Мне тринадцать лет, и покупками занимаюсь я. Не хватает всего, а то немногое, что у нас есть, могут конфисковать. Как мой обруч, который забрали немцы, чтобы сделать вешалки. А я и сказать ничего не могла! Мы слишком напуганы, ходим мимо них по стеночке. И постоянно хочется есть. В дождливую погоду вся деревня выходит собирать улиток. Иногда приходится их есть три дня подряд!
Рано утром я иду занимать место в очереди. На площади встречаю подружек, мы болтаем, старушки вяжут, нам иногда перепадает четыре-пять франков за место в очереди за других. Мама пускает в ход все свое воображение, чтобы разнообразить наше меню. То майонез без яиц, то кофе без кофе… Иногда с фермы присылают мясо, яйца, овощи или муку. Мы делаем вид, что это посылки от любящих родственников, но немцы не зевают.
Зима, цветет мимоза. Я иду в мэрию за карточками, и в животе у меня урчит. Карточки требуют строгого учета, тем более нельзя их терять. У мамы есть толстый кошелек, и я туда складываю все цветные бумажки: карточки на одежду, табак, семена, вино, на школьные товары, была даже карточка на купальный костюм! Милая моя, нетрудно догадаться, что я берегла их как зеницу ока.
По дороге домой я встретила Люсьену. Бедняжке девять лет, но ей с трудом дашь семь. Она выживает благодаря щедрости соседей. Ее мать болеет, и малышка находит себе пропитание как может.
Люсьена, как обычно, гуляет с Жанно под мышкой. Он в ошейнике, который хозяйка ему смастерила из синей ленточки. Кролик ужасно милый, и Люсьена никогда с ним не расстается, даже в школе, боится, как бы не отняли. Кладет его в портфель и насыпает туда немного травы. Об этом знаю только я.
Сидя рядышком в переулке, мы разговариваем о войне, о мальчишках, которые дергают ее за волосы, и играем в кости. Я даю ей свой самокат. А сама сижу с закрытыми глазами, прижав к груди кролика, и слушаю, как самокат стучит по брусчатке.

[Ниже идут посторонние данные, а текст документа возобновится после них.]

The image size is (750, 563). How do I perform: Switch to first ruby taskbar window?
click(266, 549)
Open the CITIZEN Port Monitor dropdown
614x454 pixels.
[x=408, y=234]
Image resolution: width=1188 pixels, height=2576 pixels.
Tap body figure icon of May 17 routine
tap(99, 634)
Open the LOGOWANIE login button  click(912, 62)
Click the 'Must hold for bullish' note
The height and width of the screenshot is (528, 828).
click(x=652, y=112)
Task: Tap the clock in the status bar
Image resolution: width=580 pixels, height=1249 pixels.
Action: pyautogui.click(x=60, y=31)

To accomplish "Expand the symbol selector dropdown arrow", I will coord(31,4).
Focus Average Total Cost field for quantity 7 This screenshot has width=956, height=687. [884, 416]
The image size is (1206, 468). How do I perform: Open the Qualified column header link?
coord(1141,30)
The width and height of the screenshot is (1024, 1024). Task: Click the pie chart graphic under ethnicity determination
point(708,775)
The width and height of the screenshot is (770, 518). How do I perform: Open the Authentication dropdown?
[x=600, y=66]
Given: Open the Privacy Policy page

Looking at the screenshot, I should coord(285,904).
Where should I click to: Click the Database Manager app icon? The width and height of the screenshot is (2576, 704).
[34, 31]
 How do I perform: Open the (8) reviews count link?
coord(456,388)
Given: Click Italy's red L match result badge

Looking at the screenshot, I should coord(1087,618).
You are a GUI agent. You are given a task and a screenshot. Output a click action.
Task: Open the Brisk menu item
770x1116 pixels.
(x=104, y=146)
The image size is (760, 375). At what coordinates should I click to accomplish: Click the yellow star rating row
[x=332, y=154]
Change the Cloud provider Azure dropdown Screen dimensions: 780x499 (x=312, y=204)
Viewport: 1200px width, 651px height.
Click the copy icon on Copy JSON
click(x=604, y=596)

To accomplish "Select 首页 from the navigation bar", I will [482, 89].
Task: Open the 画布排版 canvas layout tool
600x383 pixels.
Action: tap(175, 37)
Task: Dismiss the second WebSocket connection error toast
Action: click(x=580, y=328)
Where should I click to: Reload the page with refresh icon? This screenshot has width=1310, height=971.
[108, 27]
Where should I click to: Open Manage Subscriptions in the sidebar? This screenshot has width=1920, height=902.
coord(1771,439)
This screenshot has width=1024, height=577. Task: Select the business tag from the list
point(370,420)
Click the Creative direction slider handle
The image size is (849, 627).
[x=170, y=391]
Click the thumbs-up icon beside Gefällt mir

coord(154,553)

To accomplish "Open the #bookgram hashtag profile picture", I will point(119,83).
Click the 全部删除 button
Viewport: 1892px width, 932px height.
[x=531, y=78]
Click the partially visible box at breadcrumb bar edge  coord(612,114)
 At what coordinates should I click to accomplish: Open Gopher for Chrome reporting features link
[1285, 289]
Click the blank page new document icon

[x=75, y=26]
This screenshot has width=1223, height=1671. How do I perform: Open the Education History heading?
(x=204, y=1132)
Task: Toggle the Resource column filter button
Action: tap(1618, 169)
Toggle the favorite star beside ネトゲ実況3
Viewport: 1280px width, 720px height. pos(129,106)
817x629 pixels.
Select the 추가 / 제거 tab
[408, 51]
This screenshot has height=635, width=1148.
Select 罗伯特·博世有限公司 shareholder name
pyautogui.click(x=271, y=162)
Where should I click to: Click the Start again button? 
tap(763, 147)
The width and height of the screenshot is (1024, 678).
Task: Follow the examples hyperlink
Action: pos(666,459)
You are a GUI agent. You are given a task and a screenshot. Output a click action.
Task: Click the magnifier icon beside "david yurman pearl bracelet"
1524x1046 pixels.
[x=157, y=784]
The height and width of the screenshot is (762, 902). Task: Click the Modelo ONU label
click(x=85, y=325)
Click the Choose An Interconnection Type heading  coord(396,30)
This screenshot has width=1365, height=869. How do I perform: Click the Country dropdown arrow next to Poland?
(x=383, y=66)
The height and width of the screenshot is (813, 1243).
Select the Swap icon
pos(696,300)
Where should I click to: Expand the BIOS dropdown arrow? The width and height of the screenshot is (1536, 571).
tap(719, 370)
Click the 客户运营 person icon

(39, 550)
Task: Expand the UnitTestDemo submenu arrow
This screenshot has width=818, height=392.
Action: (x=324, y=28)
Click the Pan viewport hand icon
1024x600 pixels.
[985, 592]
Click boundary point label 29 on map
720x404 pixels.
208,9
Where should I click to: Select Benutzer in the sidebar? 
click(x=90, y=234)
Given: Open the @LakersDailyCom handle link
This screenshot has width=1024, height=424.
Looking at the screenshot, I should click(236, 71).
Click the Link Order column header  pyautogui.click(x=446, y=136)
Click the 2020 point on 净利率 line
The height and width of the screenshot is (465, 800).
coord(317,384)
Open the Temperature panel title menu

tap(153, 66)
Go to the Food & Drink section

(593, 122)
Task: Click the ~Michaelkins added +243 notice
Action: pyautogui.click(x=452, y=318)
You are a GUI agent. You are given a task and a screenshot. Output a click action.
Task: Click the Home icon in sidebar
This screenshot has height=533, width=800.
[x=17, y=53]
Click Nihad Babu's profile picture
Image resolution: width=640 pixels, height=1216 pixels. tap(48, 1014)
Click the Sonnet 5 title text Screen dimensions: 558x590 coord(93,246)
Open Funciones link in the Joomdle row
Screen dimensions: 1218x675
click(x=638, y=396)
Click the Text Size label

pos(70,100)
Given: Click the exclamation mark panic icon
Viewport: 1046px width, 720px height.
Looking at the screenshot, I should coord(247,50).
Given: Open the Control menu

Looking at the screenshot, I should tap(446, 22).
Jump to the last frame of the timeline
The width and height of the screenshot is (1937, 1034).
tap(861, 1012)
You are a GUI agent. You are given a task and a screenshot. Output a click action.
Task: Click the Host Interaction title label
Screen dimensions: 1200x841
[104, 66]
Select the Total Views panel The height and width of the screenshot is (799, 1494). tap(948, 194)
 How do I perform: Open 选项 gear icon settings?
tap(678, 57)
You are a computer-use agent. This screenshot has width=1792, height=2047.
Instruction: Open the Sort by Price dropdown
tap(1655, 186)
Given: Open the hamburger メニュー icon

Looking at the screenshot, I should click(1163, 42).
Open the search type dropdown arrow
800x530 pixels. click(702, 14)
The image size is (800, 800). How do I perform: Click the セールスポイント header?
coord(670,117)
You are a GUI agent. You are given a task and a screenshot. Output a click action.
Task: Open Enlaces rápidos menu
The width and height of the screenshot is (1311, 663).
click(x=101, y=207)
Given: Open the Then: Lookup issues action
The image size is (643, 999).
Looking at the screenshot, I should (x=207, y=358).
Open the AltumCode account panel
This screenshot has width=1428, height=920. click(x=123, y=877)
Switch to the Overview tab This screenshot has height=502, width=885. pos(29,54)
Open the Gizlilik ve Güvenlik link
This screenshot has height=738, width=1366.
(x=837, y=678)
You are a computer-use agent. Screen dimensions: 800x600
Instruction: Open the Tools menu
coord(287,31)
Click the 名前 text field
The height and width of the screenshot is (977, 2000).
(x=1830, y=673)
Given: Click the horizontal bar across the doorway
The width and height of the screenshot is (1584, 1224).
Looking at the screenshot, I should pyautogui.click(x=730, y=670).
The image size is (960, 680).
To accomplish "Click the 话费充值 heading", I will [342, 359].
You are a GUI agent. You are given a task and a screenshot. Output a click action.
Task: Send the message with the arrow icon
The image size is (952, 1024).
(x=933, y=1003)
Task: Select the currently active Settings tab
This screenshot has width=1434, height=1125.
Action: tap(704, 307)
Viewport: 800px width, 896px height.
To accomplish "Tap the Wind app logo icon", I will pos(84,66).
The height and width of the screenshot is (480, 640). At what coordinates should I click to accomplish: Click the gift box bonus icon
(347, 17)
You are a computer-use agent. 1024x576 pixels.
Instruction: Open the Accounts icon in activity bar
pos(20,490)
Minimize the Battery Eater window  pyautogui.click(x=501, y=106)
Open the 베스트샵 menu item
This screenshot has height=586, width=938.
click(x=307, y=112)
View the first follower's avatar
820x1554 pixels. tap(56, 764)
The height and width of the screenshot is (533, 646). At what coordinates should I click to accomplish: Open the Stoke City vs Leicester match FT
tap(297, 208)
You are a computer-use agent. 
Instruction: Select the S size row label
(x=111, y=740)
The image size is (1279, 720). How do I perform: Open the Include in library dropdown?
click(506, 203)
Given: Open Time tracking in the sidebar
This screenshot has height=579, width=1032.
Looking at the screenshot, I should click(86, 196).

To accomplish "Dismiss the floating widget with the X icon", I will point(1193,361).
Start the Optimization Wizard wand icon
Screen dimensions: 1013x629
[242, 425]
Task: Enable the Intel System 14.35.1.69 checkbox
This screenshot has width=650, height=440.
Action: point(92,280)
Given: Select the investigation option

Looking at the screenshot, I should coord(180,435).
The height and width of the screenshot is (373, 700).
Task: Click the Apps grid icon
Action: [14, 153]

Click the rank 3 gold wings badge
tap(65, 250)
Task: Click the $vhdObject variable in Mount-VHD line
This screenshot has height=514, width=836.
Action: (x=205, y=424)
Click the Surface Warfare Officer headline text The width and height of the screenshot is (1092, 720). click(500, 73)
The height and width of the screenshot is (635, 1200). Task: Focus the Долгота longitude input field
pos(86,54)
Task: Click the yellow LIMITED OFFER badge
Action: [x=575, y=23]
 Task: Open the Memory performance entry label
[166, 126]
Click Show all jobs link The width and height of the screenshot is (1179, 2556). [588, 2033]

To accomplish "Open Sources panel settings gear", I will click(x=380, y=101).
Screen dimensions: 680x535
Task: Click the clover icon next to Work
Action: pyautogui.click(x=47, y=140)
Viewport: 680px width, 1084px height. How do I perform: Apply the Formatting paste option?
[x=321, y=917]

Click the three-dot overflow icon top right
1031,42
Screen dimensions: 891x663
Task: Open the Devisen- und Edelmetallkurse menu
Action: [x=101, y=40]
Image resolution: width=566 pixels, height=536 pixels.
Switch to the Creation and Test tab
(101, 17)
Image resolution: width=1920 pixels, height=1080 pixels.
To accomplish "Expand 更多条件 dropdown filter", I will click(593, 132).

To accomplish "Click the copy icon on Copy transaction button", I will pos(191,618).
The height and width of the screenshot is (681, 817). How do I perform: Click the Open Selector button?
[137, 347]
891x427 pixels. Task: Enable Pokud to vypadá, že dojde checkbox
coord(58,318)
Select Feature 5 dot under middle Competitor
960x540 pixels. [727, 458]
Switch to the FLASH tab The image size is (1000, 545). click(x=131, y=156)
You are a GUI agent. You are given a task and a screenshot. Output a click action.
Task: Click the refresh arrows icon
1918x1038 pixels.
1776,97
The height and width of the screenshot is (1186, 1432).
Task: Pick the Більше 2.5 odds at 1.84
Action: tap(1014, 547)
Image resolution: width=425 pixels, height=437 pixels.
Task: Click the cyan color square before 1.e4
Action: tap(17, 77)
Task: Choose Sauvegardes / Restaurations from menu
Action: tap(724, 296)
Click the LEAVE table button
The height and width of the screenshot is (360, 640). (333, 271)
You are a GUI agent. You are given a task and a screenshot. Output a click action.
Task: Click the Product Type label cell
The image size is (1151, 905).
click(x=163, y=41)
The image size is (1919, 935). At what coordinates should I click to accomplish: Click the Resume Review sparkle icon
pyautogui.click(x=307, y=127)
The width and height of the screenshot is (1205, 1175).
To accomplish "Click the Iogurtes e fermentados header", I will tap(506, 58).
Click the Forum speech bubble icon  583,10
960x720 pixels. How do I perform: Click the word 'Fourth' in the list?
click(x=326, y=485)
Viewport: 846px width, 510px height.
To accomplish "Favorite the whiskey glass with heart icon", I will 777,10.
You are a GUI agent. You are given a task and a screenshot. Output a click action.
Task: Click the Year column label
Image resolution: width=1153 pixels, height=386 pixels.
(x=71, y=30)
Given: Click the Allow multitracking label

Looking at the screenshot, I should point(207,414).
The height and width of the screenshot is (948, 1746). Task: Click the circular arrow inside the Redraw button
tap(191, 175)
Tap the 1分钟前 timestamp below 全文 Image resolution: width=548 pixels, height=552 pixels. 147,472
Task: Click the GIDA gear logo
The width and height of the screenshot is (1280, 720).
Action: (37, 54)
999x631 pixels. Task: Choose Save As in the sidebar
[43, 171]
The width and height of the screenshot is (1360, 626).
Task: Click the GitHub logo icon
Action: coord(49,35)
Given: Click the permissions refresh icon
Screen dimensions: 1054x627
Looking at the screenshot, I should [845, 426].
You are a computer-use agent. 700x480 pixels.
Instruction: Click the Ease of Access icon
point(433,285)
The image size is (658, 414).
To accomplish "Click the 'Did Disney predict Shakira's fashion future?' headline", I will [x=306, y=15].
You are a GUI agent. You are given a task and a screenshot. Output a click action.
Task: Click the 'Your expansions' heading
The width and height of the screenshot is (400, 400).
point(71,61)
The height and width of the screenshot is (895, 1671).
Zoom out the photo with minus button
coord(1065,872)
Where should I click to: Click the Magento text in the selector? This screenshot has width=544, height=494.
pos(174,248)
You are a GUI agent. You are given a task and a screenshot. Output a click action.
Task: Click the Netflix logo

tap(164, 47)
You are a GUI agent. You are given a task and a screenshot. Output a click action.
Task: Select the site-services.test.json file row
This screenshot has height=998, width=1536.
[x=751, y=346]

Просыпаюсь от глухого звука – мамин кошелек выпал у меня из передника. Жанно спрыгивает с моих коленей, шевелит носом. Земля подо мной усыпана цветными конфетти. Со сна я не отдаю себе отчет в размере трагедии: пока я спала, Жанно сгрыз половину карточек. Теперь мы сможем купить только немного хлеба и молока. Я рыдаю, но горю уже не поможешь.
Вечером я стою перед отцом, глядя в пол. Не смею посмотреть ему в глаза и пытаюсь найти какое-то оправдание. Он спрашивает: «Что это за животное?» Следы от зубов на карточках говорят сами за себя. Я что-то мямлю, отец злится и требует говорить громче.